*Obiettivo dichiarato 1*
Trascrivi per intero il brano sul cyberbullismo in Sardegna, senza cambiare nulla.

*Brano fornito*
----
Uno studente su 5 in Sardegna vittima di cyberbullismo scolastico. Ma il fenomeno “è preoccupante e in crescita, e richiede un sempre maggiore e più frequente intervento degli adulti, siano essi genitori o insegnanti”.

È quanto emerge da uno studio condotto da Eurispes con il contributo dell’assessorato regionale alla Programmazione e al Bilancio e grazie alla collaborazione dell’assessorato regionale alla Pubblica istruzione.

La ricerca ha coinvolto 97 scuole dell’Isola (48 medie inferiori e 49 medie superiori) per un totale di 3.586 ragazzi, 1.361 genitori e 837 docenti, cui sono stati sottoposti questionari anonimi.

Cosa è emerso dalle risposte degli intervistati? Innanzitutto che quasi 20 giovani su 100 (precisamente il 19,6%) hanno dichiarato di avere subìto atti di cyberbullismo. 

Chi sono i cyberbulli? – La ricerca ha disegnato inoltre l’identikit dei cyberbulli: hanno fra i 13 e i 19 anni e sono, nella stessa misura, ragazze o ragazzi. Dalla ricerca è emerso, infatti, che il 50,3% degli autori di atti di vessazioni digitali sono di genere maschile e il 49,7% femminile.

Quanto ai “mezzi” utilizzati per bullizzare i compagni, spiccano chat di gruppo e messaggi individuali (su WhatsApp, Telegram e applicazioni simili). Gli atti maggiormente segnalati sono telefonate mute, scherzi telefonici oppure esclusione dai gruppi Whatsapp.
----
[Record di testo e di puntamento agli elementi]
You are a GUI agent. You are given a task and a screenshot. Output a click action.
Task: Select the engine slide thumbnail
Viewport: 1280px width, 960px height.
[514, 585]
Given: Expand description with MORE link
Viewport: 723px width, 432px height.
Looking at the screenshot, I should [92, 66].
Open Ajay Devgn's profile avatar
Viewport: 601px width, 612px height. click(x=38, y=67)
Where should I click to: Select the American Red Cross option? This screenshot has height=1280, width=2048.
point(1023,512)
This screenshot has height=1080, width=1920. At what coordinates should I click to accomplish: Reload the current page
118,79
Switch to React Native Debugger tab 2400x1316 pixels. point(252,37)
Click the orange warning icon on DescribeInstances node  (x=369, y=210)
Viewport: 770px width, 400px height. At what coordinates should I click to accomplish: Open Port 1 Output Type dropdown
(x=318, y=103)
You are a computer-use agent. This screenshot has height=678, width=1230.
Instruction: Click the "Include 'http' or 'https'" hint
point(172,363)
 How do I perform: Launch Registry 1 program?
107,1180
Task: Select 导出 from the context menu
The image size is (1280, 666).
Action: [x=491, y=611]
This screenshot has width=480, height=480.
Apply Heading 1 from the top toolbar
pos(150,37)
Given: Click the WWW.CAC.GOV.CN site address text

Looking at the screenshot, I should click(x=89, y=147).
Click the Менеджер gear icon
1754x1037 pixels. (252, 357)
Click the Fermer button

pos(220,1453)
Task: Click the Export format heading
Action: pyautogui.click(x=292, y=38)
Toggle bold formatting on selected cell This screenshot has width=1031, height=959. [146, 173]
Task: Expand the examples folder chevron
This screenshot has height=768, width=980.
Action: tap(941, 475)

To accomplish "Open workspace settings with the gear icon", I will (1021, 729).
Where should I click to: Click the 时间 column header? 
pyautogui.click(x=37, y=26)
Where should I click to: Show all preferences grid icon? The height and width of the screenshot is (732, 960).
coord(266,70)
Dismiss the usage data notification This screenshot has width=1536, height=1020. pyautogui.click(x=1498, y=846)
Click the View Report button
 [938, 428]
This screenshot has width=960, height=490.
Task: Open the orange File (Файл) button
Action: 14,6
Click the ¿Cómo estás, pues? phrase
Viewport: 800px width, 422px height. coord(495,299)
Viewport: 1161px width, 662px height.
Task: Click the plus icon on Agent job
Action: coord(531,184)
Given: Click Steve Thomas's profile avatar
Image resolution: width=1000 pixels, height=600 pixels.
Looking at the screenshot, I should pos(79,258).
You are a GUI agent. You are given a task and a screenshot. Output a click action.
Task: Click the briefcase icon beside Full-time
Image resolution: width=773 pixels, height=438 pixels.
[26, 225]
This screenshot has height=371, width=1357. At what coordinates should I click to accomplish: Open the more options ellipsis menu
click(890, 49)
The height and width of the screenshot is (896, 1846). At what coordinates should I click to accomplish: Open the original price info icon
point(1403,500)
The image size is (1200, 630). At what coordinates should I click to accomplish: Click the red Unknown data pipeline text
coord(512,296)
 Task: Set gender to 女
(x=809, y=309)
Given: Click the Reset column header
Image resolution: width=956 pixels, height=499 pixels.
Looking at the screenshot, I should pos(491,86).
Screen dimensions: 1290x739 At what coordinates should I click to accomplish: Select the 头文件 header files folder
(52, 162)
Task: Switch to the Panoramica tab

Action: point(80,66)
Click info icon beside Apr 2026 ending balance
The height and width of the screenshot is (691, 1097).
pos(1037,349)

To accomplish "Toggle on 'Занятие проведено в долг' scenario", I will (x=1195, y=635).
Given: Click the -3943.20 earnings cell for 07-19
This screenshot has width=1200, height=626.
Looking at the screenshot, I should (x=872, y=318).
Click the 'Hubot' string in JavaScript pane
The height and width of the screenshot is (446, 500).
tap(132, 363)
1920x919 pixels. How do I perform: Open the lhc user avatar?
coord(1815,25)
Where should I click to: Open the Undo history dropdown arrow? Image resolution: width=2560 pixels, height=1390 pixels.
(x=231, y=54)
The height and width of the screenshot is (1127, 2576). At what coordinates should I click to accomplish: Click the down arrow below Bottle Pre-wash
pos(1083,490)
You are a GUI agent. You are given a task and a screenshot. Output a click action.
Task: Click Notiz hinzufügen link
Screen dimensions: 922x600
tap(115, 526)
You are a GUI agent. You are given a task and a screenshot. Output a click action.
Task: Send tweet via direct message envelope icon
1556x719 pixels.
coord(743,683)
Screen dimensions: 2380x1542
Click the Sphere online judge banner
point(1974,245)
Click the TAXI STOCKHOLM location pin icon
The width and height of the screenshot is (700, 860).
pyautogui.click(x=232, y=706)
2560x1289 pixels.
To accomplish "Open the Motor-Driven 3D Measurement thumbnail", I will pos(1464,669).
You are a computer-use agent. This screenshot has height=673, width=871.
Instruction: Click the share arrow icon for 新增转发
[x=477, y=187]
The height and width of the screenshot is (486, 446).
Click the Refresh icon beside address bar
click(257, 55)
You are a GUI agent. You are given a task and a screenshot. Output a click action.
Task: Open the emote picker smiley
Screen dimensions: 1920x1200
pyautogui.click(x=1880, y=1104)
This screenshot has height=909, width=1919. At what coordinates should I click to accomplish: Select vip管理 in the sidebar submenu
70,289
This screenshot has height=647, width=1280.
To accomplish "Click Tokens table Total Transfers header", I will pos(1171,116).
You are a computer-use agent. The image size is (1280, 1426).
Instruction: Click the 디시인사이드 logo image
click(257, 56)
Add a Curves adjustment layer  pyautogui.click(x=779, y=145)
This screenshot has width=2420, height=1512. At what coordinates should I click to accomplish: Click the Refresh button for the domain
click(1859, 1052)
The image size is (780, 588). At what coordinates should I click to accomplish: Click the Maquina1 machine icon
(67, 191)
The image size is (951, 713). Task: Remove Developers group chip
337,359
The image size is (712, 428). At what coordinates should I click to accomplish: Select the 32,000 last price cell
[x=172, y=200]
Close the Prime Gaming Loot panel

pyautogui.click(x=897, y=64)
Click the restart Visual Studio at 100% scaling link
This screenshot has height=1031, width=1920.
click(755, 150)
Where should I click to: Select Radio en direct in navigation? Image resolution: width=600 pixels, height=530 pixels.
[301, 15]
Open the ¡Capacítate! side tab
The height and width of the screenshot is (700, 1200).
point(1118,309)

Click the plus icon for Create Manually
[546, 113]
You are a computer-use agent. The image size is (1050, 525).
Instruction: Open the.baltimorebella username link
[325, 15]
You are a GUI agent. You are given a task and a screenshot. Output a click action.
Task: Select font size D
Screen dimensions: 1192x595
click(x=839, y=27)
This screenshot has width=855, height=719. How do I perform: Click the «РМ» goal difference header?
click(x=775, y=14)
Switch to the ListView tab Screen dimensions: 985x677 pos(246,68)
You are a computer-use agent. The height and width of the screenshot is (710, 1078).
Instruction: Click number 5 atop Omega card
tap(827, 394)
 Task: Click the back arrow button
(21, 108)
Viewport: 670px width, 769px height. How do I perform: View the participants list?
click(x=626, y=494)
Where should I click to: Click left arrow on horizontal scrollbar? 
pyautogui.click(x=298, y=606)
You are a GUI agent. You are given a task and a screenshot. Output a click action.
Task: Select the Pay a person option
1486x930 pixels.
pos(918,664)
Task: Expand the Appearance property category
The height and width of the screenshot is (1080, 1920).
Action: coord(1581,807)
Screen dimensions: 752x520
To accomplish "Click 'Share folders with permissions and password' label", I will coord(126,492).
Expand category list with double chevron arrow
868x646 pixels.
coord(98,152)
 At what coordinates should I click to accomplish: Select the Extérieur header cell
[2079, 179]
----
*Obiettivo dichiarato 2*
Moltiplica per 1,85 le coordinate nelle risposte dei record, a partire dalla riga che contiene "1920x919 pixels. How" e fino a quella che contiene "coord(743,683)", entrambe incluse. Arrotonda ogni valore all'intero, con le metà per eccesso, e riscrivi soltanto queste righe, richieste comprese.

*Risposta scritta 1*
Uno studente su 5 in Sardegna vittima di cyberbullismo scolastico. Ma il fenomeno “è preoccupante e in crescita, e richiede un sempre maggiore e più frequente intervento degli adulti, siano essi genitori o insegnanti”.

È quanto emerge da uno studio condotto da Eurispes con il contributo dell’assessorato regionale alla Programmazione e al Bilancio e grazie alla collaborazione dell’assessorato regionale alla Pubblica istruzione.

La ricerca ha coinvolto 97 scuole dell’Isola (48 medie inferiori e 49 medie superiori) per un totale di 3.586 ragazzi, 1.361 genitori e 837 docenti, cui sono stati sottoposti questionari anonimi.

Cosa è emerso dalle risposte degli intervistati? Innanzitutto che quasi 20 giovani su 100 (precisamente il 19,6%) hanno dichiarato di avere subìto atti di cyberbullismo. 

Chi sono i cyberbulli? – La ricerca ha disegnato inoltre l’identikit dei cyberbulli: hanno fra i 13 e i 19 anni e sono, nella stessa misura, ragazze o ragazzi. Dalla ricerca è emerso, infatti, che il 50,3% degli autori di atti di vessazioni digitali sono di genere maschile e il 49,7% femminile.

Quanto ai “mezzi” utilizzati per bullizzare i compagni, spiccano chat di gruppo e messaggi individuali (su WhatsApp, Telegram e applicazioni simili). Gli atti maggiormente segnalati sono telefonate mute, scherzi telefonici oppure esclusione dai gruppi Whatsapp.

*Risposta scritta 2*
1920x919 pixels. How do I perform: Open the lhc user avatar?
coord(3358,46)
Where should I click to: Open the Undo history dropdown arrow? Image resolution: width=2560 pixels, height=1390 pixels.
(x=427, y=100)
The height and width of the screenshot is (1127, 2576). At what coordinates should I click to accomplish: Click the down arrow below Bottle Pre-wash
pos(2004,907)
You are a GUI agent. You are given a task and a screenshot. Output a click action.
Task: Click Notiz hinzufügen link
Screen dimensions: 922x600
tap(213, 973)
You are a GUI agent. You are given a task and a screenshot. Output a click action.
Task: Send tweet via direct message envelope icon
1556x719 pixels.
coord(1375,1264)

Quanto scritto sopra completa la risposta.